OBJECTIVE: Print the stretch of the listing from the line containing "The width and height of the screenshot is (1890, 882)." through the line containing "click(x=518, y=226)", reproducing every line verbatim, both ends included.

PROVIDED RECORDS:
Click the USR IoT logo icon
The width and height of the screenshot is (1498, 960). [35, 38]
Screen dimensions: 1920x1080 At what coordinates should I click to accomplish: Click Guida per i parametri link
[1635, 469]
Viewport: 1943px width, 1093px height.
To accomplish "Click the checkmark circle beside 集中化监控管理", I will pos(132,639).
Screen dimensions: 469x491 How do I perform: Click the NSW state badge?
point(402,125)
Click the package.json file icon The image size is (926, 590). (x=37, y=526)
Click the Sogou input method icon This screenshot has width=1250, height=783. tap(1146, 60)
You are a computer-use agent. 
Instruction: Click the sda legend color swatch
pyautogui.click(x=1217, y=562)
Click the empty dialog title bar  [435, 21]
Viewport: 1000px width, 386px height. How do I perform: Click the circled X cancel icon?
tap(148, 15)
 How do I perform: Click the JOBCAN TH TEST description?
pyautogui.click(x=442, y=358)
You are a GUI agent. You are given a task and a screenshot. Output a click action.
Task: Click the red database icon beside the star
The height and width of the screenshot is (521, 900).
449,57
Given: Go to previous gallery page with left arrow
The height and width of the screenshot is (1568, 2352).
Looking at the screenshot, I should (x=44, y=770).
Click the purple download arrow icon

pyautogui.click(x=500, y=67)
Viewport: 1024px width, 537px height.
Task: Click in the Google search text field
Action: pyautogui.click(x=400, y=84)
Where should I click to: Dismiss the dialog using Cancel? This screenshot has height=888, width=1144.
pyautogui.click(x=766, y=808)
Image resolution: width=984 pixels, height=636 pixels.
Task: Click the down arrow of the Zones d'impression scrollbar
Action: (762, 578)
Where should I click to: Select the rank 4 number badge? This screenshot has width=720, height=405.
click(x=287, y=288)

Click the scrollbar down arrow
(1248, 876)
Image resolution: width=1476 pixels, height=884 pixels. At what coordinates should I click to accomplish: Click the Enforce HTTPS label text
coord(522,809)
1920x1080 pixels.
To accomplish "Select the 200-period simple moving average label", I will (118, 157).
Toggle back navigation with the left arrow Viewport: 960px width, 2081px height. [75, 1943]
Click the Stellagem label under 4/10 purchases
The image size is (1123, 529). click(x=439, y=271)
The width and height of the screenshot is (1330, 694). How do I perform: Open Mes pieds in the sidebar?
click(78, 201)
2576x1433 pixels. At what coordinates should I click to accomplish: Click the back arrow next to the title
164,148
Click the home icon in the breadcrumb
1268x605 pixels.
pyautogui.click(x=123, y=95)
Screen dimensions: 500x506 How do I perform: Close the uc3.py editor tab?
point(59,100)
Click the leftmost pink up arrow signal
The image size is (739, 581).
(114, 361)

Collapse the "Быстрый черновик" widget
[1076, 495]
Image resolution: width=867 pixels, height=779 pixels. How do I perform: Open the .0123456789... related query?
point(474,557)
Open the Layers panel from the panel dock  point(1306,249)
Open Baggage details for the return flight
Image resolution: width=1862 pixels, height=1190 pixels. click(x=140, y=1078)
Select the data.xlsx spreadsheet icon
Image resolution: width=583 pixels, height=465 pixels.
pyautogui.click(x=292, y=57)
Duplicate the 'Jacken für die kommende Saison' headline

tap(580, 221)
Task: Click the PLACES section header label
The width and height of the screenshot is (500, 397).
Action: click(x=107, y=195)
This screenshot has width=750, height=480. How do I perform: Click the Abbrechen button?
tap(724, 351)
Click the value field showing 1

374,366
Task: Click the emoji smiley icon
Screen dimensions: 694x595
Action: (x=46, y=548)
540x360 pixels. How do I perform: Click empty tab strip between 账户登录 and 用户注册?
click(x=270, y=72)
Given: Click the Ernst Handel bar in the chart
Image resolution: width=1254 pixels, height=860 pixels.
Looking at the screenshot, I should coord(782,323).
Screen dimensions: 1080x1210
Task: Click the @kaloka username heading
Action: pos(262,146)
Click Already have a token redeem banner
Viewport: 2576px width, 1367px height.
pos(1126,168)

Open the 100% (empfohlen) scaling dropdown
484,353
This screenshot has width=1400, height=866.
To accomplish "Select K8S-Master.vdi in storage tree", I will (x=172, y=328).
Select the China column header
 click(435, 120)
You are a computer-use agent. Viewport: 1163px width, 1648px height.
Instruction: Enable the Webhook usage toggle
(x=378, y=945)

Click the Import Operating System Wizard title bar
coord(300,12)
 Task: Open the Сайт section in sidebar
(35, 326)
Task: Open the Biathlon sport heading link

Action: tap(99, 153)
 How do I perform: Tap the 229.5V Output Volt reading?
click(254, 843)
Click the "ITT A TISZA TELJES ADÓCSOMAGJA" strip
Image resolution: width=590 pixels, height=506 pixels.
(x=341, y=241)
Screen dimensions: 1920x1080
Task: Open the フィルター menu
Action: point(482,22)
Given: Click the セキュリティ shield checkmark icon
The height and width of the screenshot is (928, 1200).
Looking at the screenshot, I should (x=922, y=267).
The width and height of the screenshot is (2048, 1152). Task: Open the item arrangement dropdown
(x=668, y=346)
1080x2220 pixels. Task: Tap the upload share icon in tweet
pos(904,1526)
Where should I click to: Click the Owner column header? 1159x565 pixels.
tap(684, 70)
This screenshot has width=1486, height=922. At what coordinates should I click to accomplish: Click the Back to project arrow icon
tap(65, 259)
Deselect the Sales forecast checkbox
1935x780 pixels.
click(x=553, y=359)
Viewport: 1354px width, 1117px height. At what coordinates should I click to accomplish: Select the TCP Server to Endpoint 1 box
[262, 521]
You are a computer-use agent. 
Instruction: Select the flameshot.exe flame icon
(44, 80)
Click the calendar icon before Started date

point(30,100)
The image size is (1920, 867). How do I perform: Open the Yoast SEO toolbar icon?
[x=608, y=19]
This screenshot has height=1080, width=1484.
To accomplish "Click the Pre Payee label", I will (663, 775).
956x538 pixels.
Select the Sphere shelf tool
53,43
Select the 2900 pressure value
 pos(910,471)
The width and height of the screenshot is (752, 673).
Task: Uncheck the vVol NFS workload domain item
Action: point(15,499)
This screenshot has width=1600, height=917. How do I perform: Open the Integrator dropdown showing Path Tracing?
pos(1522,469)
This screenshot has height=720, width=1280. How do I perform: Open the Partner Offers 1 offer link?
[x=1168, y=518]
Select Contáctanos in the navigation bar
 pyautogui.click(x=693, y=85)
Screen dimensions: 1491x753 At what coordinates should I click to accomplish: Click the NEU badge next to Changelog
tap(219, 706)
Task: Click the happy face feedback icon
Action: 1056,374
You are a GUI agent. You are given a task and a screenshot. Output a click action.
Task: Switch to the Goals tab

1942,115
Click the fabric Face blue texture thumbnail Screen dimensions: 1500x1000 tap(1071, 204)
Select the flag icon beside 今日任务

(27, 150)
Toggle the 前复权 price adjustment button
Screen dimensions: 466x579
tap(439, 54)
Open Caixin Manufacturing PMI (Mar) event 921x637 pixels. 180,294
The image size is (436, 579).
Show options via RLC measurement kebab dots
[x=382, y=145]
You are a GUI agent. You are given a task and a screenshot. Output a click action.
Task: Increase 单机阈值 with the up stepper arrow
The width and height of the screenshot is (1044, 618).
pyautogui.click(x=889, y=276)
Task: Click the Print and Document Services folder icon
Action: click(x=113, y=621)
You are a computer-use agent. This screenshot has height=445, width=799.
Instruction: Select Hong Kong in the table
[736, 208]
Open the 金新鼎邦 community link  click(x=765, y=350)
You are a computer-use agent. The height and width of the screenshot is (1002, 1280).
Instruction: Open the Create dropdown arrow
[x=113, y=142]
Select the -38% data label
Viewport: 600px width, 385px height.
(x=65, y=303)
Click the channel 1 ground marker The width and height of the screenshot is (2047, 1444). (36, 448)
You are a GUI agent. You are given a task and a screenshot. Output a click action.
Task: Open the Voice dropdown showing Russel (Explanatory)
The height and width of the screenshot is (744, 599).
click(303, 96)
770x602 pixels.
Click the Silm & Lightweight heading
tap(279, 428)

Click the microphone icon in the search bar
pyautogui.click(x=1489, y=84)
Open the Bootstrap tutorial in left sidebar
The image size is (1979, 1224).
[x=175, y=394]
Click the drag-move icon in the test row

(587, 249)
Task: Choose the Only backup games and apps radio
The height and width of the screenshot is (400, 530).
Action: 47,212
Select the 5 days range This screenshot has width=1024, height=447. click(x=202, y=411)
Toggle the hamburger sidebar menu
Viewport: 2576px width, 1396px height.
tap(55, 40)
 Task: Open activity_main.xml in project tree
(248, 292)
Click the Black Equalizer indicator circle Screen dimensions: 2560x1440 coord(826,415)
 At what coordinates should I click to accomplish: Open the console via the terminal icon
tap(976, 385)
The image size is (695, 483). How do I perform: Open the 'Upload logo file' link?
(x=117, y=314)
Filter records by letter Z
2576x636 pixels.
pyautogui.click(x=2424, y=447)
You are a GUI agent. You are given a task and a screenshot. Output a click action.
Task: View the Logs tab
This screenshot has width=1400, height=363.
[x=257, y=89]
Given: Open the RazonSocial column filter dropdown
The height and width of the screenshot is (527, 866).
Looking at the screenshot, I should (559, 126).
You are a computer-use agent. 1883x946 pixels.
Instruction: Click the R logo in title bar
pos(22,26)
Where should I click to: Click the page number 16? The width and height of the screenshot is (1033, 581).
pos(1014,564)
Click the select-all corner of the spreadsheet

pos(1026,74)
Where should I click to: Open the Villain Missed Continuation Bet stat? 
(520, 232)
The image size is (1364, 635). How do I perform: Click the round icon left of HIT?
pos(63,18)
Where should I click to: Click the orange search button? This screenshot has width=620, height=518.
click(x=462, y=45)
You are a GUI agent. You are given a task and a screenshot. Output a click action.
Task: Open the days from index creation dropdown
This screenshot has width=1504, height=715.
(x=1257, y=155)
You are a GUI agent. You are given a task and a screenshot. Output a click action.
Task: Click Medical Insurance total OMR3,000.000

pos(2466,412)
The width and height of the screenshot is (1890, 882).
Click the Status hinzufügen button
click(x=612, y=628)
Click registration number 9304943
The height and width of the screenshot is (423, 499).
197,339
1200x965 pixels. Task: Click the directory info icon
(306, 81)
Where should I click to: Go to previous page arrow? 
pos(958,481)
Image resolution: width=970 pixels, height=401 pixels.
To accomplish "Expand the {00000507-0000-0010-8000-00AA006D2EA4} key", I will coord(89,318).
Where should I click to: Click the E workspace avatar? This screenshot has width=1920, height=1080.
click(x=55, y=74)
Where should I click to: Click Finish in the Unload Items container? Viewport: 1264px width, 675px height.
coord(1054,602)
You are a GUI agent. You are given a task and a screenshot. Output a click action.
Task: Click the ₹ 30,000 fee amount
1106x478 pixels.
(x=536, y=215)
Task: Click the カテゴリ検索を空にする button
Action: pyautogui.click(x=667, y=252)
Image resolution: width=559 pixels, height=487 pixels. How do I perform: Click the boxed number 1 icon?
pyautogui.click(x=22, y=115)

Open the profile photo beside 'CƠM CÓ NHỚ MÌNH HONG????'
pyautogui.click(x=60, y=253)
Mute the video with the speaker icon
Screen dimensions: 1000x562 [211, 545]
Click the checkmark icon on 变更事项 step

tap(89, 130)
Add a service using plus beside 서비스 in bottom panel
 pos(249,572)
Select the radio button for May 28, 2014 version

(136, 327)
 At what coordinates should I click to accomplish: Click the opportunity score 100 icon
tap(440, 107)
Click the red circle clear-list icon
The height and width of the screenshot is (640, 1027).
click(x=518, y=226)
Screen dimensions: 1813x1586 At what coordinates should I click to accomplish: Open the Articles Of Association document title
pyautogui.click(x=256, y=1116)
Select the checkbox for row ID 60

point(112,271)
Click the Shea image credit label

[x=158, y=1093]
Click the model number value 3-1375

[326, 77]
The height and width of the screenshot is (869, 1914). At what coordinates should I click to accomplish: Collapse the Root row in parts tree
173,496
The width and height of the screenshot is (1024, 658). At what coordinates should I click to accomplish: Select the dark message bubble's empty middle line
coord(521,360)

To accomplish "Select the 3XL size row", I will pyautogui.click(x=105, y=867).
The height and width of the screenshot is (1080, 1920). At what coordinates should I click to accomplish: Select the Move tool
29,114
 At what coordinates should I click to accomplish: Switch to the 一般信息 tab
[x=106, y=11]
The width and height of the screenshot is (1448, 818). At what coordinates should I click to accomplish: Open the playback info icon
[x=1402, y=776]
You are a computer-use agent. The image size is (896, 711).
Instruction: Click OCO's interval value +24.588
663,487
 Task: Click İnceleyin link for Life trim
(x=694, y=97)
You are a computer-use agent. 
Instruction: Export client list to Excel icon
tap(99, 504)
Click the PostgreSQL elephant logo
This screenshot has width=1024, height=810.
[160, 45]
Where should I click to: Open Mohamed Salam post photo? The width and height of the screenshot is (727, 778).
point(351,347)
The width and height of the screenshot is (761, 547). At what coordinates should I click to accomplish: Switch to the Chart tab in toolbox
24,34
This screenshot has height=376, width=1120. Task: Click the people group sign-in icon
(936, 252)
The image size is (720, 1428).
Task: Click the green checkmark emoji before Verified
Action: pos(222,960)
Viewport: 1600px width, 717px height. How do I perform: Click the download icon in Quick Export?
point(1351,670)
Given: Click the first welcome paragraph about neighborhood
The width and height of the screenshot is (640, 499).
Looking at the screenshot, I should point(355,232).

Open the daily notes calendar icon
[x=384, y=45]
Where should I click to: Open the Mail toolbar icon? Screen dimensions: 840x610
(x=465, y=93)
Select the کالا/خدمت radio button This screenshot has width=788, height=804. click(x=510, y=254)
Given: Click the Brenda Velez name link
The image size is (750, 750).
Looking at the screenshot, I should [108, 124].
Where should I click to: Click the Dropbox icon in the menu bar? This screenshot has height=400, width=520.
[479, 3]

CORRECT OUTPUT:
The width and height of the screenshot is (1890, 882).
Click the Status hinzufügen button
click(x=612, y=628)
Click registration number 9304943
The height and width of the screenshot is (423, 499).
197,339
1200x965 pixels. Task: Click the directory info icon
(306, 81)
Where should I click to: Go to previous page arrow? 
pos(958,481)
Image resolution: width=970 pixels, height=401 pixels.
To accomplish "Expand the {00000507-0000-0010-8000-00AA006D2EA4} key", I will coord(89,318).
Where should I click to: Click the E workspace avatar? This screenshot has width=1920, height=1080.
click(x=55, y=74)
Where should I click to: Click Finish in the Unload Items container? Viewport: 1264px width, 675px height.
coord(1054,602)
You are a GUI agent. You are given a task and a screenshot. Output a click action.
Task: Click the ₹ 30,000 fee amount
1106x478 pixels.
(x=536, y=215)
Task: Click the カテゴリ検索を空にする button
Action: pyautogui.click(x=667, y=252)
Image resolution: width=559 pixels, height=487 pixels. How do I perform: Click the boxed number 1 icon?
pyautogui.click(x=22, y=115)

Open the profile photo beside 'CƠM CÓ NHỚ MÌNH HONG????'
pyautogui.click(x=60, y=253)
Mute the video with the speaker icon
Screen dimensions: 1000x562 [211, 545]
Click the checkmark icon on 变更事项 step

tap(89, 130)
Add a service using plus beside 서비스 in bottom panel
 pos(249,572)
Select the radio button for May 28, 2014 version

(136, 327)
 At what coordinates should I click to accomplish: Click the opportunity score 100 icon
tap(440, 107)
Click the red circle clear-list icon
The height and width of the screenshot is (640, 1027).
click(x=518, y=226)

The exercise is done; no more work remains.